My Animal Crossing wish: can we have the grid system back?

Animal Crossing is, like Tetris, a game that is constantly evolving in quiet ways while seeming - superficially and to outsiders - to be a game that never changes at all. Holding a piece, the instant drop, even the number of pieces visibly queued up ahead: these are all elements that have fundamentally changed the way Tetris plays. Equally, in Animal Crossing a new type of store, a new focus for your collecting, a subtle tweaking to the economy can transform the overall experience of living in a village and trying to get Spike to come back home.

And no change, I would argue, has been as important as an alteration to the camera. It's a change that's clearly stuck. People love it. I loved it at first. Now I want it to go away, though. I want things back the way they were. When Animal Crossing Switch is finally upon us, this is my wish. My Animal Crossing Wish, placed in a bottle and dropped into the surf. (And while we're wishing, would it kill Spike to come visit some time, or at least send a letter?)

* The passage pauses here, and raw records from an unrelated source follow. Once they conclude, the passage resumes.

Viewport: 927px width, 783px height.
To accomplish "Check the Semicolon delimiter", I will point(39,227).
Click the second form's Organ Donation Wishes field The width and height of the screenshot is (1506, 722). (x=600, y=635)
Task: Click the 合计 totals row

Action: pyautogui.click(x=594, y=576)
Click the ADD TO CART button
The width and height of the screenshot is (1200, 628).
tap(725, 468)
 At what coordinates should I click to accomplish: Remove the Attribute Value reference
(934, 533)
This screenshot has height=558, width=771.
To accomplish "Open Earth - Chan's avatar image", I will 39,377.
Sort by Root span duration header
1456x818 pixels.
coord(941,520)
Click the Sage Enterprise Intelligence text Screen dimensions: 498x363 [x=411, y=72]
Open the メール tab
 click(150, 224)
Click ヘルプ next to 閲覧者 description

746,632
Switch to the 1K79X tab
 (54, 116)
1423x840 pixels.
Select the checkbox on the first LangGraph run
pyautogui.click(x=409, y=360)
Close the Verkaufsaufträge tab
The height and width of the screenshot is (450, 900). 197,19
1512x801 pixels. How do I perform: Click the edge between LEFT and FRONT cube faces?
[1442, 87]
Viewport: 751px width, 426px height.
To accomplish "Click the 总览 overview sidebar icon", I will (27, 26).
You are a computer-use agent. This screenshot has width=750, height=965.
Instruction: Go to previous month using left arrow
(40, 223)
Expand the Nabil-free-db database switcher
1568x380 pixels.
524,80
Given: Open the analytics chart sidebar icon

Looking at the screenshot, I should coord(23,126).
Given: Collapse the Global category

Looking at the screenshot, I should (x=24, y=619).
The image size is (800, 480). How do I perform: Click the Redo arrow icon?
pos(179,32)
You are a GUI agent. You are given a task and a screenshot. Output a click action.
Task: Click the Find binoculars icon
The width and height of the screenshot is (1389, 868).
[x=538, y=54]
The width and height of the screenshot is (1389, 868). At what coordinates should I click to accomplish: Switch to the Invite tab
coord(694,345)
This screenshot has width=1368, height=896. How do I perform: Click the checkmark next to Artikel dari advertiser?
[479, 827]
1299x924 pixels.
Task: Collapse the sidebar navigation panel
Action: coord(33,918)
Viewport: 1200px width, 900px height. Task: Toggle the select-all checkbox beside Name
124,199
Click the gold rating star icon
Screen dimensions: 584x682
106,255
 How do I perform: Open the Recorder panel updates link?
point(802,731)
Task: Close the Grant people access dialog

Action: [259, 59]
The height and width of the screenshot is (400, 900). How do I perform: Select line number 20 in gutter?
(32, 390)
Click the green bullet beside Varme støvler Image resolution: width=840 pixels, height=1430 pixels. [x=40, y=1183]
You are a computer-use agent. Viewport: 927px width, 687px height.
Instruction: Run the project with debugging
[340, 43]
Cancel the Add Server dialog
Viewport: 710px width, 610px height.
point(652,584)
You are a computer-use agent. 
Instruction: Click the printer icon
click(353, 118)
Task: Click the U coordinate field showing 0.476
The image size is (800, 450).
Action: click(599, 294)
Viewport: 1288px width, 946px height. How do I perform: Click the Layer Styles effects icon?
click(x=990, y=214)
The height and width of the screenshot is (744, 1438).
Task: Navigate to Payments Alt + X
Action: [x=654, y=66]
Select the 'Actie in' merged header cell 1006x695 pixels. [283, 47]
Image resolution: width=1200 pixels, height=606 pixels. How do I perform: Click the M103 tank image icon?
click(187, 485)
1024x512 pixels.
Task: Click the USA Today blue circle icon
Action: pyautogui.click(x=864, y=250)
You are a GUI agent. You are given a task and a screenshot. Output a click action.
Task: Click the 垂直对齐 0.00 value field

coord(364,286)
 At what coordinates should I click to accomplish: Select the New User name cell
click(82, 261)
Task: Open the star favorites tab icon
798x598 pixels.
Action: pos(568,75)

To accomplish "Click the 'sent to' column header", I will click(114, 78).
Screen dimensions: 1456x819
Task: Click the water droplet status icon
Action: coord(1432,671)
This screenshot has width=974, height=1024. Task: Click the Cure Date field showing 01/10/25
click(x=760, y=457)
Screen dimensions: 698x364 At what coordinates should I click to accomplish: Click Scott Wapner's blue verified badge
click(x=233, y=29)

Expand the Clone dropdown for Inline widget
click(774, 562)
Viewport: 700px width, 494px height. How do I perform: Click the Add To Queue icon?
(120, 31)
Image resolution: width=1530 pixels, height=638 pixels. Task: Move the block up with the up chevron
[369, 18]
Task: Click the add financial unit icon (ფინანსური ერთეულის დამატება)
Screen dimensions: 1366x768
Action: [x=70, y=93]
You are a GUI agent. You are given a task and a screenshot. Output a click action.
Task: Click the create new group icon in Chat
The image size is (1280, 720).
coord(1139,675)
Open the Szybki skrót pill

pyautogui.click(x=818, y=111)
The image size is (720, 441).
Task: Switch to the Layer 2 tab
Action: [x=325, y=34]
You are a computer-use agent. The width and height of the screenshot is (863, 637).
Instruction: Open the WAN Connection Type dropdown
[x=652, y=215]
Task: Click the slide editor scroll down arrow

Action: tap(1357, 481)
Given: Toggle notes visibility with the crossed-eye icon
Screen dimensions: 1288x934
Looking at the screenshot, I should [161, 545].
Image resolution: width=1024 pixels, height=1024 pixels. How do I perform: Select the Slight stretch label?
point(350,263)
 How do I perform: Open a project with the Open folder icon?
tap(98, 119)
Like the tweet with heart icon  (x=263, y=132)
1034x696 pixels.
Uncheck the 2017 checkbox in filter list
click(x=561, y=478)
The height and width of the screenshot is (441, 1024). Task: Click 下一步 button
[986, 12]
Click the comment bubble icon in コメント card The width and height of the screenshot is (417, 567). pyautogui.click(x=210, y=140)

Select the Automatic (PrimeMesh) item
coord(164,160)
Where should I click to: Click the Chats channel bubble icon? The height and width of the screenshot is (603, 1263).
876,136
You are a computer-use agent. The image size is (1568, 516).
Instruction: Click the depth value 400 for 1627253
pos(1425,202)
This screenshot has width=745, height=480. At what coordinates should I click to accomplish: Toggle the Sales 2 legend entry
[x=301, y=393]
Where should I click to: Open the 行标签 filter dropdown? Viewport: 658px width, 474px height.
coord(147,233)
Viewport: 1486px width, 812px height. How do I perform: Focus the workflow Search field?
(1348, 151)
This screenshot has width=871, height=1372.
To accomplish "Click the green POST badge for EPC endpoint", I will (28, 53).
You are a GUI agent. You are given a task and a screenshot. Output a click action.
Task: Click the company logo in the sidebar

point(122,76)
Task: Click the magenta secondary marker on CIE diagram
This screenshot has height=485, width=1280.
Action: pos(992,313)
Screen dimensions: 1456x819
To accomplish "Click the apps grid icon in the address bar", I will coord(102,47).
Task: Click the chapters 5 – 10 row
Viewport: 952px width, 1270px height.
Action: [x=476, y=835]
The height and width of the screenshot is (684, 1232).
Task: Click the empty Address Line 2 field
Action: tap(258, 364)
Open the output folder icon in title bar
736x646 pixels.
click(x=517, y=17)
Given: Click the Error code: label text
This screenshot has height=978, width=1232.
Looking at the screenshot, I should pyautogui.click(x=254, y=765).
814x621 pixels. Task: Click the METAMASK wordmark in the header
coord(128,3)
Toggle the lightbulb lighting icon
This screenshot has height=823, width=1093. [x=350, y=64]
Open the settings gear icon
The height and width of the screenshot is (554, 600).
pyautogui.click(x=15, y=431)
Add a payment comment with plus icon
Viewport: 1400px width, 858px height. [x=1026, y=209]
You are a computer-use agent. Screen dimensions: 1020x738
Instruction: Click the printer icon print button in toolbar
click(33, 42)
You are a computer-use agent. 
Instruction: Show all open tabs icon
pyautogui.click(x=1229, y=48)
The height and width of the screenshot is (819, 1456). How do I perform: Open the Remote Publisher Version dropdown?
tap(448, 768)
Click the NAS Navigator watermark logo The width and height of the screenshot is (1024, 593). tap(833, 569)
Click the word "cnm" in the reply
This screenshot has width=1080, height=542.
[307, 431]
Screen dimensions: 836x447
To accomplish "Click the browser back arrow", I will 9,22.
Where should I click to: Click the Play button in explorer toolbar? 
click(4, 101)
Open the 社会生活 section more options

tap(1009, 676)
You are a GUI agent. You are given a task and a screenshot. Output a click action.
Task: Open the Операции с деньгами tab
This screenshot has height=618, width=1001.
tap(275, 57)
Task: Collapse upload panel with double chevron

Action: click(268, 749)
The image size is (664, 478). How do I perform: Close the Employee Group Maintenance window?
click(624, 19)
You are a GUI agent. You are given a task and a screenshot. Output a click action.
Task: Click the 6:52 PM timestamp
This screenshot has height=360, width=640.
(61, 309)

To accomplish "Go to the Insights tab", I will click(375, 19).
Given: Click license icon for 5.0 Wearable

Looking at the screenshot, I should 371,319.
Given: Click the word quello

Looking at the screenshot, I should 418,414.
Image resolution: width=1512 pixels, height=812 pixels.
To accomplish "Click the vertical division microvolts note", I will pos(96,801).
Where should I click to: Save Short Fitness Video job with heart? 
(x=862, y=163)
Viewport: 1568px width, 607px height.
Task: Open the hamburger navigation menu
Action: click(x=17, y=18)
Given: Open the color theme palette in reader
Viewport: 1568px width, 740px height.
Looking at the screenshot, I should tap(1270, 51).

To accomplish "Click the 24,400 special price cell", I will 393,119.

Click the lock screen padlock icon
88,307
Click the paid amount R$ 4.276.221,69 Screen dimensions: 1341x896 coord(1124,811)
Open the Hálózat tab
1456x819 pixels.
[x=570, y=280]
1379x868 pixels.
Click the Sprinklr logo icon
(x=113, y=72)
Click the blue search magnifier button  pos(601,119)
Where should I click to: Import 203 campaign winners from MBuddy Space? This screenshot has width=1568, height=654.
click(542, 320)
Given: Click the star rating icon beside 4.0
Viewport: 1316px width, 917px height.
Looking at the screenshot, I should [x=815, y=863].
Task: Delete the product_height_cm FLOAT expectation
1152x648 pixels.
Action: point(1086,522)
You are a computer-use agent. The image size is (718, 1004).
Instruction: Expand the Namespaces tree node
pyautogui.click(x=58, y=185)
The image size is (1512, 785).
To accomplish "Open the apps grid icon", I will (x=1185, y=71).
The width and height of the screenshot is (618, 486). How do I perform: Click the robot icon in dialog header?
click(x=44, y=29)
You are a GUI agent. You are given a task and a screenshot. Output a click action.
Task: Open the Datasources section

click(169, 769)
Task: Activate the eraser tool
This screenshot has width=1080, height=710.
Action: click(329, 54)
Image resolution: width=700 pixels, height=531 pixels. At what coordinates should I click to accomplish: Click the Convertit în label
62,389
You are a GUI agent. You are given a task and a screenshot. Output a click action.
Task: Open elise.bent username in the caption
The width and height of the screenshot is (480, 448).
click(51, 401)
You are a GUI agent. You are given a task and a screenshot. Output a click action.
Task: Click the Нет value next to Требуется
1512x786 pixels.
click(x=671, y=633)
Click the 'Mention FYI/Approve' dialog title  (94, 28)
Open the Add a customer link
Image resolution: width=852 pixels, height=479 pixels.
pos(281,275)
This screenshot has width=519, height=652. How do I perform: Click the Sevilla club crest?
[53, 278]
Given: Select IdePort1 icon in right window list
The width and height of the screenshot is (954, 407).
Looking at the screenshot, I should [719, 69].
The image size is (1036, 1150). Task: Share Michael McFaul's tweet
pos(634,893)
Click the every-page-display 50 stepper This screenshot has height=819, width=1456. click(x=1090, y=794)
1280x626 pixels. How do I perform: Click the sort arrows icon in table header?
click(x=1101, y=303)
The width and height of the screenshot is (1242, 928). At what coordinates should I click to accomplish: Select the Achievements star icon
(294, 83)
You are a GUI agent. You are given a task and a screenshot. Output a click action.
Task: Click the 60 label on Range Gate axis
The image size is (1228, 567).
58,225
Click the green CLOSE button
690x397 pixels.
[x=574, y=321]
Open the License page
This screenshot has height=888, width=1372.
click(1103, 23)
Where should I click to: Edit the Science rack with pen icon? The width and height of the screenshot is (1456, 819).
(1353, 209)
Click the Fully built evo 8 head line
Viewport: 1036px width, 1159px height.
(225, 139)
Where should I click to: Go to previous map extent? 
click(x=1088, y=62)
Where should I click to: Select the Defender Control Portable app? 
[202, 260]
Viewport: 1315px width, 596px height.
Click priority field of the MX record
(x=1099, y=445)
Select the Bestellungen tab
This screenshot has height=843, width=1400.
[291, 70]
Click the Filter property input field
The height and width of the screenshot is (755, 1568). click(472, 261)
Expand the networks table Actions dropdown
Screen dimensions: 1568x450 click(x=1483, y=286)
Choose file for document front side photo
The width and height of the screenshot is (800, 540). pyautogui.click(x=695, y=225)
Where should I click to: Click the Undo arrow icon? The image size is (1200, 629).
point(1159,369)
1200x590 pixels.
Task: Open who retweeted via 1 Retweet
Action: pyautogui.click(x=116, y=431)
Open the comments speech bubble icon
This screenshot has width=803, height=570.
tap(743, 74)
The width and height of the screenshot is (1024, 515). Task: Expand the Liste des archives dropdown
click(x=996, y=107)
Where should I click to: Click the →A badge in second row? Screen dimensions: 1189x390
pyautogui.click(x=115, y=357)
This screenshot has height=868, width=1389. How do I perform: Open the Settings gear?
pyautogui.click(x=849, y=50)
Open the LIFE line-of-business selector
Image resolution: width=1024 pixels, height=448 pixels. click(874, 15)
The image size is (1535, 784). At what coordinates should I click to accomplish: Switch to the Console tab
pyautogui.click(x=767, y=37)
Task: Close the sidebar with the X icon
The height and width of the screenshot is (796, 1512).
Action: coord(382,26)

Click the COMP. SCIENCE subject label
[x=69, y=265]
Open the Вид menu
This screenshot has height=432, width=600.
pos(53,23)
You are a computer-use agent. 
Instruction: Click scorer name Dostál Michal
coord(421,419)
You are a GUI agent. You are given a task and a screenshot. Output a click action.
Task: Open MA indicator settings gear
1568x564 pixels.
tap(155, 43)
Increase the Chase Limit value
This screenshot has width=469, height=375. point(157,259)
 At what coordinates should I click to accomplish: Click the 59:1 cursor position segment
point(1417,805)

It's all Wild World's fault. Wild World! Here was the Animal Crossing I had spent hundreds of hours on when it lived on my Gamecube, but now I could take it with me wherever I went. But it had changed! The Gamecube Animal Crossing is a world you look down upon. You hover in the sky and the world is spread out below you, and it's divided into little squares, each with their own coordinates. These squares are bigger than the screen of your television, but you still can still tell as you move between them because the camera snaps over some kind of elastic boundary and you feel, in a subtle, almost intangible way, that you are somewhere new.